Ma torniamo al Magnotta: il primo scherzo epico è quello della Lavatrice, dove due scapestrati studenti gli fanno credere – con supercazzole degne della miglior commedia dell’arte – di aver dei terribili problemi legali sul suo elettrodomestico per via di oscure clausole e cavilli. Siamo nel 1987, e a questo ne seguirono molti altri: subito gli scherzi rimasero confinati a un ambito locale e sotterraneo, ma poi iniziarono a circolare in audiocassetta, sopravvivendo quanto bastava per raggiungere la nascita dell’internet italiano, nei primi anni ’90.

Con l’arrivo di internet il fenomeno Magnotta esplode, trasformandolo in un vero e proprio “case study” sulla fama estemporanea e vertiginosa garantita dalla rete. Ben prima che la parola “viralità” venga pronunciata dal primo esperto di marketing. Nel sito internet che ne ricorda la figura, esso stesso un pezzo d’antiquariato dell’internet com’era, si trovano foto di lui da giovane, strette di mano con ragazzi giunti in pellegrinaggio e in generale un sentimento di affetto per l’uomo che prima di Germano Mosconi ha insegnato a bestemmiare a un sacco di ragazzi che si tenevano la pancia dal ridere.

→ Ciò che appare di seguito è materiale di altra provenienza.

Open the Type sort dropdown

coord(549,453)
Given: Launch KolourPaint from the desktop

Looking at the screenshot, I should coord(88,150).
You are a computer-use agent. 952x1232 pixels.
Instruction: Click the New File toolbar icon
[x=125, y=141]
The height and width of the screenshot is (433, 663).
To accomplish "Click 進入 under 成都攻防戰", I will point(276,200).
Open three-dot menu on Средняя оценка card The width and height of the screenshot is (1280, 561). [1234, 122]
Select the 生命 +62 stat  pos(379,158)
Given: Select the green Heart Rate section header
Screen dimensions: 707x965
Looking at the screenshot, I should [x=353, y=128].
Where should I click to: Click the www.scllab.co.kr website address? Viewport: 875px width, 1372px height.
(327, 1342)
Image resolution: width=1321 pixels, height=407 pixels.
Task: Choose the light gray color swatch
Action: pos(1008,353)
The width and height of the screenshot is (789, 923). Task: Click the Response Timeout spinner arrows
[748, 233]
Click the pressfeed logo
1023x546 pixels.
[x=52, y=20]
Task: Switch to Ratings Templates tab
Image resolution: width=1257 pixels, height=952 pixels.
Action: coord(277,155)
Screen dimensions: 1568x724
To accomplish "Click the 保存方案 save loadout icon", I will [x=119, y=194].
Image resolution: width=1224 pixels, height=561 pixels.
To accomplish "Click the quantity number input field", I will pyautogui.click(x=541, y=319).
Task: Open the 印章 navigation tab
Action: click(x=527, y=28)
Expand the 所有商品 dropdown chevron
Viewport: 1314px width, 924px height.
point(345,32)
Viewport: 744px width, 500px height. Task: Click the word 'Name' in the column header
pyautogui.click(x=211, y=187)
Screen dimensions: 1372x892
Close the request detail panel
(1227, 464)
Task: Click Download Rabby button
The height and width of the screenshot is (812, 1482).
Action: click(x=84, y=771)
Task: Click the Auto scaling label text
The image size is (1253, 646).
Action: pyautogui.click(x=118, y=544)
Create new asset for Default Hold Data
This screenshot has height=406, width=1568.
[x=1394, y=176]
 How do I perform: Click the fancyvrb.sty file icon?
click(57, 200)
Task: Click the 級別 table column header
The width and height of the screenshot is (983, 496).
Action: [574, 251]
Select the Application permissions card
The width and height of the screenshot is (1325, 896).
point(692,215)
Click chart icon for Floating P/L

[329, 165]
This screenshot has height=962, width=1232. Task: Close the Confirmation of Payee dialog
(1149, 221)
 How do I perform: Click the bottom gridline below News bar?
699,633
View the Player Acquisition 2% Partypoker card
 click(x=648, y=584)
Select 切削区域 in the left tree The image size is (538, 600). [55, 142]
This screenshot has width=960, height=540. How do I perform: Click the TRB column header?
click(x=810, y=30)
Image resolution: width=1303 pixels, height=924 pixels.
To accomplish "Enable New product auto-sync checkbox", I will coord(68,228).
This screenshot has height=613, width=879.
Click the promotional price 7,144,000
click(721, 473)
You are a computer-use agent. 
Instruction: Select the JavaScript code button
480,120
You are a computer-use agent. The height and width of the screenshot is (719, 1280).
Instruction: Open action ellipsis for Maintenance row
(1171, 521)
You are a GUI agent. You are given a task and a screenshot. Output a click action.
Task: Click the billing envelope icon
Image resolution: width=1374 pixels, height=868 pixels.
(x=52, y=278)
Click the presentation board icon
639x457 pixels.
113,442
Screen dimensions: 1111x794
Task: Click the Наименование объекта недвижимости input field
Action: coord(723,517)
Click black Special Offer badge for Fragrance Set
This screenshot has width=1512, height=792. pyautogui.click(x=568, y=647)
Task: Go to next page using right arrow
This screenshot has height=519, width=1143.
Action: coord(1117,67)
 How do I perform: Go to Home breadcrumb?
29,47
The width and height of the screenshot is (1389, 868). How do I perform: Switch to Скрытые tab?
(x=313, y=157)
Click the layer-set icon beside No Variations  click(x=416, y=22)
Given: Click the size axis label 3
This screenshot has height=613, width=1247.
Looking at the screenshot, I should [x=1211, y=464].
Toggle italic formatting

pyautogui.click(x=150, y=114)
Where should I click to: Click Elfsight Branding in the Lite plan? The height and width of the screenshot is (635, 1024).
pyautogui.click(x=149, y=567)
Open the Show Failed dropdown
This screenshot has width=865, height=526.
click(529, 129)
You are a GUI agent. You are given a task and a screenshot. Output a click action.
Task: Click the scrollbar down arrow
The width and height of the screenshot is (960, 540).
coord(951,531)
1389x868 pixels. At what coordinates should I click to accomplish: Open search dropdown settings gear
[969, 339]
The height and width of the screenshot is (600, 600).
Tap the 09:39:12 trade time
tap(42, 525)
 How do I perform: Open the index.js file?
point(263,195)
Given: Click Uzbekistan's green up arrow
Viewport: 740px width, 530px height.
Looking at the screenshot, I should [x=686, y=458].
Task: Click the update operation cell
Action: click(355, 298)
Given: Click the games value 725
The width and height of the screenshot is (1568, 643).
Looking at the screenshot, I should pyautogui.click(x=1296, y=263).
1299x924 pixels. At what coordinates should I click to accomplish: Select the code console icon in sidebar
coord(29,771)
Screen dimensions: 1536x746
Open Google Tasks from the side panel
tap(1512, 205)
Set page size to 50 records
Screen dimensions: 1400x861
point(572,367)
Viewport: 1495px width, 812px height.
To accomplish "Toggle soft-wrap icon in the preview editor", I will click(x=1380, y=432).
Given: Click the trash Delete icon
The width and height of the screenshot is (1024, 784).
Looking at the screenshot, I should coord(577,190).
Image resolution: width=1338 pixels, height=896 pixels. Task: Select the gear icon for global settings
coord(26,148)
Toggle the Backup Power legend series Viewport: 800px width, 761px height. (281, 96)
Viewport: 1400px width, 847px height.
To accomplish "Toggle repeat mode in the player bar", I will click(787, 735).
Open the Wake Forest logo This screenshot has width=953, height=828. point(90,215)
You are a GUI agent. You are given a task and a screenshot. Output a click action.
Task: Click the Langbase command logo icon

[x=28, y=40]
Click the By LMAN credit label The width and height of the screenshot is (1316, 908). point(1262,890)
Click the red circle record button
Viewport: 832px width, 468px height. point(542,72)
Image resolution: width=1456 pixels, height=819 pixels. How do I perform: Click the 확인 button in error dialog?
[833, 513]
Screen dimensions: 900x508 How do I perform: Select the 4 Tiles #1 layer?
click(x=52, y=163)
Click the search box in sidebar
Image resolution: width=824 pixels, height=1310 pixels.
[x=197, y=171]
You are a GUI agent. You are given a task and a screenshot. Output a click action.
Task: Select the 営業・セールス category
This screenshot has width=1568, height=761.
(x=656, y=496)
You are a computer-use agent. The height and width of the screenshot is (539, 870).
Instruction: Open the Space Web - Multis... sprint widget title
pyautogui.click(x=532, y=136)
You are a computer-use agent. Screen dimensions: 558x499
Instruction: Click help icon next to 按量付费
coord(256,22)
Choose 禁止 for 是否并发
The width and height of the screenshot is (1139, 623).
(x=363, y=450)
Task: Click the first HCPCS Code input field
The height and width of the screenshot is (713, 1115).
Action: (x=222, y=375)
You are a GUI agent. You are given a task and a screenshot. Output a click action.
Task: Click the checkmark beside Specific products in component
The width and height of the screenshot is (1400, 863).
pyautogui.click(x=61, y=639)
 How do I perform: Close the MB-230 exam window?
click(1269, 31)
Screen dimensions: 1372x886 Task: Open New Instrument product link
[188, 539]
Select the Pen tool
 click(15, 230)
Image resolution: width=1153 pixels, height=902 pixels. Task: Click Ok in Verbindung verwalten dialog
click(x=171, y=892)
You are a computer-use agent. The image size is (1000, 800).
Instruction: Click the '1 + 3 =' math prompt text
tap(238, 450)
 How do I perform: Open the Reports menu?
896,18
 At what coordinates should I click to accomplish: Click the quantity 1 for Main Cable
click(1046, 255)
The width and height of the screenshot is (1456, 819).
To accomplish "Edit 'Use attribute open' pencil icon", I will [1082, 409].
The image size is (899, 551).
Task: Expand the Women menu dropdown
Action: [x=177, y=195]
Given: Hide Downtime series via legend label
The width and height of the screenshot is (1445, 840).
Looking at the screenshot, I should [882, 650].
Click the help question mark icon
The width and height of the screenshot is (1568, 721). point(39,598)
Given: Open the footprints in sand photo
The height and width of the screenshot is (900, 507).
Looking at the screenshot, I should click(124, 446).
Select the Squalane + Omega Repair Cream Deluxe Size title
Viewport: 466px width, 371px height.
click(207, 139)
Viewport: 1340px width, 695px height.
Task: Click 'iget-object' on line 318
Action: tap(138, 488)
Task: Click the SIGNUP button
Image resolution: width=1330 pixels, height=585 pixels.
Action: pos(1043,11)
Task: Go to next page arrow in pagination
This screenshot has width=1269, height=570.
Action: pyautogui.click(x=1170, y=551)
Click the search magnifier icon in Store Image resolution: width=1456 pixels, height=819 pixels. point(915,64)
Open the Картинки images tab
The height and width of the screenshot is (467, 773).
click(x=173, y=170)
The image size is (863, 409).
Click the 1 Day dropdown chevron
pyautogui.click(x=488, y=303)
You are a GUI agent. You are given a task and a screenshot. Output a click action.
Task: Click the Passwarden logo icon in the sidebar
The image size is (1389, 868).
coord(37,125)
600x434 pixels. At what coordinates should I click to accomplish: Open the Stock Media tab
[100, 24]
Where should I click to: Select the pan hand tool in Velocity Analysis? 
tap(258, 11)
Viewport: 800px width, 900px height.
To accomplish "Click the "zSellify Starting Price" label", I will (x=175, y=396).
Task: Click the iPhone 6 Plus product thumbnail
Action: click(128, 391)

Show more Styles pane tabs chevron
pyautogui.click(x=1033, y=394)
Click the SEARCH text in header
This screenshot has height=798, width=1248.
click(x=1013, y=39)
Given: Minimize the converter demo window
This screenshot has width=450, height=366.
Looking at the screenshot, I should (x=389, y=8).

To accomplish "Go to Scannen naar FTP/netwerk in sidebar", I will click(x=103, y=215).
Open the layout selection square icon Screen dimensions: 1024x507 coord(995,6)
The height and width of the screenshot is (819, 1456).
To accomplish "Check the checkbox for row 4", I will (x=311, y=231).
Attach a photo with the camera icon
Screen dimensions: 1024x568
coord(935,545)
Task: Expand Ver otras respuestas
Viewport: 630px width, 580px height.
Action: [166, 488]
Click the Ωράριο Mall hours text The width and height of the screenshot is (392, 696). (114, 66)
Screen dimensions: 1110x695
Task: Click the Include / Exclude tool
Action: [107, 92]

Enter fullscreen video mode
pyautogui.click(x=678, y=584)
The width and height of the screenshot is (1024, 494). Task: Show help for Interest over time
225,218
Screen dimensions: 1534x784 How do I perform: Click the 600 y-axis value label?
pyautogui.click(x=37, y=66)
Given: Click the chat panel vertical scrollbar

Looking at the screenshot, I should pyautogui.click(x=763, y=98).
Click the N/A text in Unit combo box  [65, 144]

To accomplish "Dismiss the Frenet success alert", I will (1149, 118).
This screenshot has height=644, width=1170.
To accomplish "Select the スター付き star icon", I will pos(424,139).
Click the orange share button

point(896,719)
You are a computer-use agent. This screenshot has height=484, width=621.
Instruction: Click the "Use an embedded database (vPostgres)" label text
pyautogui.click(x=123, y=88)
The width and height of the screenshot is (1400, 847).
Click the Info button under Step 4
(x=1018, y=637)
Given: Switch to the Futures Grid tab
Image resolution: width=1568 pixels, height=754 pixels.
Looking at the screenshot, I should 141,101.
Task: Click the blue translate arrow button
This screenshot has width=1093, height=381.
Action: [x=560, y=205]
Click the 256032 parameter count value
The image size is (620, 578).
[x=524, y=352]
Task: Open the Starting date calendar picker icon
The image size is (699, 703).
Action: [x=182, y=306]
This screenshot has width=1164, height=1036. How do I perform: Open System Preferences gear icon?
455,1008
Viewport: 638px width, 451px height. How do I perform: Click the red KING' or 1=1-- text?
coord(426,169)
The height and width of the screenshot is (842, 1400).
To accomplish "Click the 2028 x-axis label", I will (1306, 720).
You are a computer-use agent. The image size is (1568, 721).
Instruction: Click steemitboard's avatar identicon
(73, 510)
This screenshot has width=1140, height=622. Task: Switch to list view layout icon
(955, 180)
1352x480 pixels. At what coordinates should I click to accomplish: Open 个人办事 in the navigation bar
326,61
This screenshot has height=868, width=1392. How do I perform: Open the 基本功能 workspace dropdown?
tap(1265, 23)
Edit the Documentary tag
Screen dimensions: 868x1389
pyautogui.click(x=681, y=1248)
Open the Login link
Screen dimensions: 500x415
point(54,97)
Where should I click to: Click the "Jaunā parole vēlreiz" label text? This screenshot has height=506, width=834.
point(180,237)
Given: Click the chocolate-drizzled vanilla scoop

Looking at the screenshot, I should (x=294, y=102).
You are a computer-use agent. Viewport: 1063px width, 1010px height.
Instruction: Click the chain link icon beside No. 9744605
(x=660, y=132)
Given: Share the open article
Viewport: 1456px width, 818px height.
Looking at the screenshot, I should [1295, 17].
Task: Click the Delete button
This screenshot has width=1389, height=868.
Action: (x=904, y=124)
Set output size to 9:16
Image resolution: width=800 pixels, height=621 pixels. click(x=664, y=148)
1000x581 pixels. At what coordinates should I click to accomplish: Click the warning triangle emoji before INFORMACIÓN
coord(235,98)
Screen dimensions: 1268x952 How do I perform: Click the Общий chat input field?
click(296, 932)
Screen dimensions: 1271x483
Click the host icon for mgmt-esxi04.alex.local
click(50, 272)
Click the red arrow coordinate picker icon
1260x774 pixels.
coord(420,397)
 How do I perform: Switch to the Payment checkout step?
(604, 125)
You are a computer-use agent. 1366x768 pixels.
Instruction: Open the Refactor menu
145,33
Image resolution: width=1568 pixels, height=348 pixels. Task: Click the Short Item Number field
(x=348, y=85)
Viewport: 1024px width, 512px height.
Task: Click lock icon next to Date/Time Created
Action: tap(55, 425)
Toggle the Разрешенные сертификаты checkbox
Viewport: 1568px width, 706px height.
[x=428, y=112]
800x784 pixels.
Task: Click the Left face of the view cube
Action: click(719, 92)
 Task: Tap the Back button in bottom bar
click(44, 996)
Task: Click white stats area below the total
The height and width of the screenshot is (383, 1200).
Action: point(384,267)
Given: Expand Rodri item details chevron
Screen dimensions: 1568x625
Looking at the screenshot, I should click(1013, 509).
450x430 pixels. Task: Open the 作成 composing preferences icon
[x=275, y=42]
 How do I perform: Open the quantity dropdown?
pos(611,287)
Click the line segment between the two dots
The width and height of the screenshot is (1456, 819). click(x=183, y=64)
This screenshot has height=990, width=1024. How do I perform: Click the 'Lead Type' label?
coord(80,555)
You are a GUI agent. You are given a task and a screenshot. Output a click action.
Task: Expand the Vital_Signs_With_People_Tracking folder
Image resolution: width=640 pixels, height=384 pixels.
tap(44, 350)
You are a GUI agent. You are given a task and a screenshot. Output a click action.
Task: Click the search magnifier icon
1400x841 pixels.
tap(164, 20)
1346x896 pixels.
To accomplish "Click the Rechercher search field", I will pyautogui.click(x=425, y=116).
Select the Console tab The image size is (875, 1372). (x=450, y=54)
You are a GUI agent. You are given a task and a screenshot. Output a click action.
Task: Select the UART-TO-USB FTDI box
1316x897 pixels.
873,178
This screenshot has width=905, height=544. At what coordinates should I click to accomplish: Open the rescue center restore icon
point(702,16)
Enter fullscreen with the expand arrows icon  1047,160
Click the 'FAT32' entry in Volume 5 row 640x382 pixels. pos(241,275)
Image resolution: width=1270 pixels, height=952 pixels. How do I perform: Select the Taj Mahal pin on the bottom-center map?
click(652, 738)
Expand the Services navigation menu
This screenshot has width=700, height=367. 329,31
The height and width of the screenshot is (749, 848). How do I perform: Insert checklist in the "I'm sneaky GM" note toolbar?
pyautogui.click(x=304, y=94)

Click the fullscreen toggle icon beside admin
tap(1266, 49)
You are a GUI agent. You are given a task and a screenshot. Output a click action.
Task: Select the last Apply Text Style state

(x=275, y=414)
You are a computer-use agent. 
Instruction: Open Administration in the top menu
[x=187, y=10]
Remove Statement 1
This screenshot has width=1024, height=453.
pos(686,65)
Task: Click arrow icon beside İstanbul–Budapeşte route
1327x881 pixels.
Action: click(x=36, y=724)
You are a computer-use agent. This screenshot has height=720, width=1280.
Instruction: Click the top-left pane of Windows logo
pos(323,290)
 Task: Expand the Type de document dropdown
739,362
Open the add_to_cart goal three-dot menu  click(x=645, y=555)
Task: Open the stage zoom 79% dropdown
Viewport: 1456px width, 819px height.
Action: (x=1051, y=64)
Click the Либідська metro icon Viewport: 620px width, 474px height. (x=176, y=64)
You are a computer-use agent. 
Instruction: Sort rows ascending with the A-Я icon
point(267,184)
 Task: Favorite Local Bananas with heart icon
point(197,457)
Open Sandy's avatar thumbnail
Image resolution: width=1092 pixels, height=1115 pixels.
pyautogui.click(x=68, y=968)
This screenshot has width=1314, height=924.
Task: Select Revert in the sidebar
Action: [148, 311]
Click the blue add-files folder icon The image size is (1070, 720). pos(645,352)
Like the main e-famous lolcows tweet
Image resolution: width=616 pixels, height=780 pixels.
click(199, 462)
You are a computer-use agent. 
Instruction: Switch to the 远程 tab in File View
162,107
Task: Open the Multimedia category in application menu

Se devo azzardare un’ipotesi sul successo del Magnotta negli anni 2000, oltre al web 2.0, all’ADSL, a Youtube (nato nel 2005), che favoriscono l’esplosione della presenza online, c’è forse alla base di tutto anche la sua esclamazione più famosa: “M’iscrivo ai terroristi!” come minaccia definitiva contro i nemici che tramano nell’ombra. Sono gli anni, naturalmente, successivi all’11 settembre 2001, con la Infinite Justice del giovane Bush, le guerre in Afghanistan e in Iraq, la Rabbia e l’Orgoglio della Fallaci sbandierate in prima pagina, Berlusconi che rinasce grazie all’iniezione di un riscoperto occidentalismo. Al Quaeda e il barbone di Obama Bin Laden dominano l’immaginario, e la minaccia terroristica funziona sempre.

Magnotta pensava probabilmente alle ultime propaggini delle BR storiche, ma credo che i suoi fan fossero affascinati da un bidello che fa regolare domanda ad Al-Qaeda con lo scopo di risolvere con le spiccie il problema della lavatrice.

Non a caso Magnotta entra anche nell’arte (oltre a molte citazioni minori) in una non spregevole canzone di Simone Cristicchi, “L’Italia di Piero”, furbesca ma azzeccata fotografia di quella nuova italietta a fine ventennio berlusconiano. “Piero”, simbolo di un ambiguo italiano opportunista mai passato di moda, “s’iscrive ai terroristi come fa il Magnotta” se non si fa come vuole lui. Un verso forse non immortale, per carità, ma che esprime bene una violenza verbale che si stempera sempre in un piatto di pasta, in un inconcludente volemose bene appena messa al sicuro la lavatrice in questione.

 

Non manca neppure la consacrazione con un fumetto, come si confà a ogni eroe postmoderno.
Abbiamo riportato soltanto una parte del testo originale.